Work instructions
Write out the complete data exactly as written.

(Stored data)
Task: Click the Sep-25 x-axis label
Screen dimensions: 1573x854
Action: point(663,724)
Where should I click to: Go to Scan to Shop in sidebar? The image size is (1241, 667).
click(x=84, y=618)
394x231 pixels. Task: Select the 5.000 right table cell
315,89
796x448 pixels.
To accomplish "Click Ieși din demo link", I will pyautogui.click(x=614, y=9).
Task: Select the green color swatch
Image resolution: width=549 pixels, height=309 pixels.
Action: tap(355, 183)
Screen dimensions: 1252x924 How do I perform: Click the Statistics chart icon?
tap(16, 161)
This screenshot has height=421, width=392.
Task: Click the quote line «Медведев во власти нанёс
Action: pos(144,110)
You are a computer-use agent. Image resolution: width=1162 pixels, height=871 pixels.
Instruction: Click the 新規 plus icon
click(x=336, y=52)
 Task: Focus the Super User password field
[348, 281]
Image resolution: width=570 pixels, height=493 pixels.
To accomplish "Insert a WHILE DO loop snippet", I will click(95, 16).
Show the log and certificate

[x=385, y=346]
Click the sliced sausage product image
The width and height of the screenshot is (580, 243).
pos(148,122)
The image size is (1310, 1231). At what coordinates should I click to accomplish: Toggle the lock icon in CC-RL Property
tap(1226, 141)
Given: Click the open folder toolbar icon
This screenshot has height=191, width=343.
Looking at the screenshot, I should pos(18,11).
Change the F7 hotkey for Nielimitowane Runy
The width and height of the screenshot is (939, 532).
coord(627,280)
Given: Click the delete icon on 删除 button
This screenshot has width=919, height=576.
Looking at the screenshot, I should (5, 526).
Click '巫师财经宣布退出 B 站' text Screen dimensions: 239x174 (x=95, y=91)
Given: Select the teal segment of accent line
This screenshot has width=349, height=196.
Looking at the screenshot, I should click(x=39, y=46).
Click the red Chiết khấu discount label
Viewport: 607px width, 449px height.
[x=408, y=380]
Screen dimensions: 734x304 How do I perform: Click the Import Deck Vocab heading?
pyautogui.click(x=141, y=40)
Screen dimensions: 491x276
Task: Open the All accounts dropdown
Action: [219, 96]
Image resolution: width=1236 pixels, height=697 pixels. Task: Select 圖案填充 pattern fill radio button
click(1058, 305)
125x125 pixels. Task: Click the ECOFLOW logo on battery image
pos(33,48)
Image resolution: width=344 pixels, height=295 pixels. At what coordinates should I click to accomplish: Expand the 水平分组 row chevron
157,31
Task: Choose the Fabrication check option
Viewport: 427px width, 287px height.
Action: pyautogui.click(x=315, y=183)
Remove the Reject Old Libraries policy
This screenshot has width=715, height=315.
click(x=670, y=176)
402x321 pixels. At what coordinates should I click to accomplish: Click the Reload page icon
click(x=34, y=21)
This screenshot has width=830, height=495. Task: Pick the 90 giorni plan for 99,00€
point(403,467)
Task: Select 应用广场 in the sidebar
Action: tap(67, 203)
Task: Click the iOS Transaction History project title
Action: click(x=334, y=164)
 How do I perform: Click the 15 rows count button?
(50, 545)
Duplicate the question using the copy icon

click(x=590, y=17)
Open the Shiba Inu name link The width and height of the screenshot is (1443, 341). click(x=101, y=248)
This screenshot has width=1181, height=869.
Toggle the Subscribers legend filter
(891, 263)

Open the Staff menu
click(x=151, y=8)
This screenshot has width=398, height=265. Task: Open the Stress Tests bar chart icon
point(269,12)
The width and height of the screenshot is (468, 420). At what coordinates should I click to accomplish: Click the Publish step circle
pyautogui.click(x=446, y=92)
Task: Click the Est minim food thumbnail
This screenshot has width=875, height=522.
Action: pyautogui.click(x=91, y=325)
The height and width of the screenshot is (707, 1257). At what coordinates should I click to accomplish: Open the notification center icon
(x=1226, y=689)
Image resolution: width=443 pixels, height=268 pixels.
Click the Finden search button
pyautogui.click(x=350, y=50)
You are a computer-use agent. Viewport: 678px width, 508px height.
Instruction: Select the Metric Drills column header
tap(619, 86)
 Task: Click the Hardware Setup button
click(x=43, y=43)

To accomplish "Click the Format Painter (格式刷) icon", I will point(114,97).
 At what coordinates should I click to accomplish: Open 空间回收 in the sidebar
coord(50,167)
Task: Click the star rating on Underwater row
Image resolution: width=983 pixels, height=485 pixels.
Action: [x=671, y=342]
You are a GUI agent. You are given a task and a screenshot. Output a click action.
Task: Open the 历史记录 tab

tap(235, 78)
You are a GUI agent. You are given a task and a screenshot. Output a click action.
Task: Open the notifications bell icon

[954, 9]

Result of this exercise
Task: Click the Sep-25 x-axis label
Screen dimensions: 1573x854
Action: point(663,724)
Where should I click to: Go to Scan to Shop in sidebar? The image size is (1241, 667).
click(x=84, y=618)
394x231 pixels. Task: Select the 5.000 right table cell
315,89
796x448 pixels.
To accomplish "Click Ieși din demo link", I will pyautogui.click(x=614, y=9).
Task: Select the green color swatch
Image resolution: width=549 pixels, height=309 pixels.
Action: tap(355, 183)
Screen dimensions: 1252x924 How do I perform: Click the Statistics chart icon?
tap(16, 161)
This screenshot has height=421, width=392.
Task: Click the quote line «Медведев во власти нанёс
Action: pos(144,110)
You are a computer-use agent. Image resolution: width=1162 pixels, height=871 pixels.
Instruction: Click the 新規 plus icon
click(x=336, y=52)
 Task: Focus the Super User password field
[348, 281]
Image resolution: width=570 pixels, height=493 pixels.
To accomplish "Insert a WHILE DO loop snippet", I will click(95, 16).
Show the log and certificate

[x=385, y=346]
Click the sliced sausage product image
The width and height of the screenshot is (580, 243).
pos(148,122)
The image size is (1310, 1231). At what coordinates should I click to accomplish: Toggle the lock icon in CC-RL Property
tap(1226, 141)
Given: Click the open folder toolbar icon
This screenshot has height=191, width=343.
Looking at the screenshot, I should pos(18,11).
Change the F7 hotkey for Nielimitowane Runy
The width and height of the screenshot is (939, 532).
coord(627,280)
Given: Click the delete icon on 删除 button
This screenshot has width=919, height=576.
Looking at the screenshot, I should (5, 526).
Click '巫师财经宣布退出 B 站' text Screen dimensions: 239x174 (x=95, y=91)
Given: Select the teal segment of accent line
This screenshot has width=349, height=196.
Looking at the screenshot, I should click(x=39, y=46).
Click the red Chiết khấu discount label
Viewport: 607px width, 449px height.
[x=408, y=380]
Screen dimensions: 734x304 How do I perform: Click the Import Deck Vocab heading?
pyautogui.click(x=141, y=40)
Screen dimensions: 491x276
Task: Open the All accounts dropdown
Action: [219, 96]
Image resolution: width=1236 pixels, height=697 pixels. Task: Select 圖案填充 pattern fill radio button
click(1058, 305)
125x125 pixels. Task: Click the ECOFLOW logo on battery image
pos(33,48)
Image resolution: width=344 pixels, height=295 pixels. At what coordinates should I click to accomplish: Expand the 水平分组 row chevron
157,31
Task: Choose the Fabrication check option
Viewport: 427px width, 287px height.
Action: pyautogui.click(x=315, y=183)
Remove the Reject Old Libraries policy
This screenshot has width=715, height=315.
click(x=670, y=176)
402x321 pixels. At what coordinates should I click to accomplish: Click the Reload page icon
click(x=34, y=21)
This screenshot has width=830, height=495. Task: Pick the 90 giorni plan for 99,00€
point(403,467)
Task: Select 应用广场 in the sidebar
Action: tap(67, 203)
Task: Click the iOS Transaction History project title
Action: click(x=334, y=164)
 How do I perform: Click the 15 rows count button?
(50, 545)
Duplicate the question using the copy icon

click(x=590, y=17)
Open the Shiba Inu name link The width and height of the screenshot is (1443, 341). click(x=101, y=248)
This screenshot has width=1181, height=869.
Toggle the Subscribers legend filter
(891, 263)

Open the Staff menu
click(x=151, y=8)
This screenshot has width=398, height=265. Task: Open the Stress Tests bar chart icon
point(269,12)
The width and height of the screenshot is (468, 420). At what coordinates should I click to accomplish: Click the Publish step circle
pyautogui.click(x=446, y=92)
Task: Click the Est minim food thumbnail
This screenshot has width=875, height=522.
Action: pyautogui.click(x=91, y=325)
The height and width of the screenshot is (707, 1257). At what coordinates should I click to accomplish: Open the notification center icon
(x=1226, y=689)
Image resolution: width=443 pixels, height=268 pixels.
Click the Finden search button
pyautogui.click(x=350, y=50)
You are a computer-use agent. Viewport: 678px width, 508px height.
Instruction: Select the Metric Drills column header
tap(619, 86)
 Task: Click the Hardware Setup button
click(x=43, y=43)

To accomplish "Click the Format Painter (格式刷) icon", I will point(114,97).
 At what coordinates should I click to accomplish: Open 空间回收 in the sidebar
coord(50,167)
Task: Click the star rating on Underwater row
Image resolution: width=983 pixels, height=485 pixels.
Action: [x=671, y=342]
You are a GUI agent. You are given a task and a screenshot. Output a click action.
Task: Open the 历史记录 tab

tap(235, 78)
You are a GUI agent. You are given a task and a screenshot. Output a click action.
Task: Open the notifications bell icon

[954, 9]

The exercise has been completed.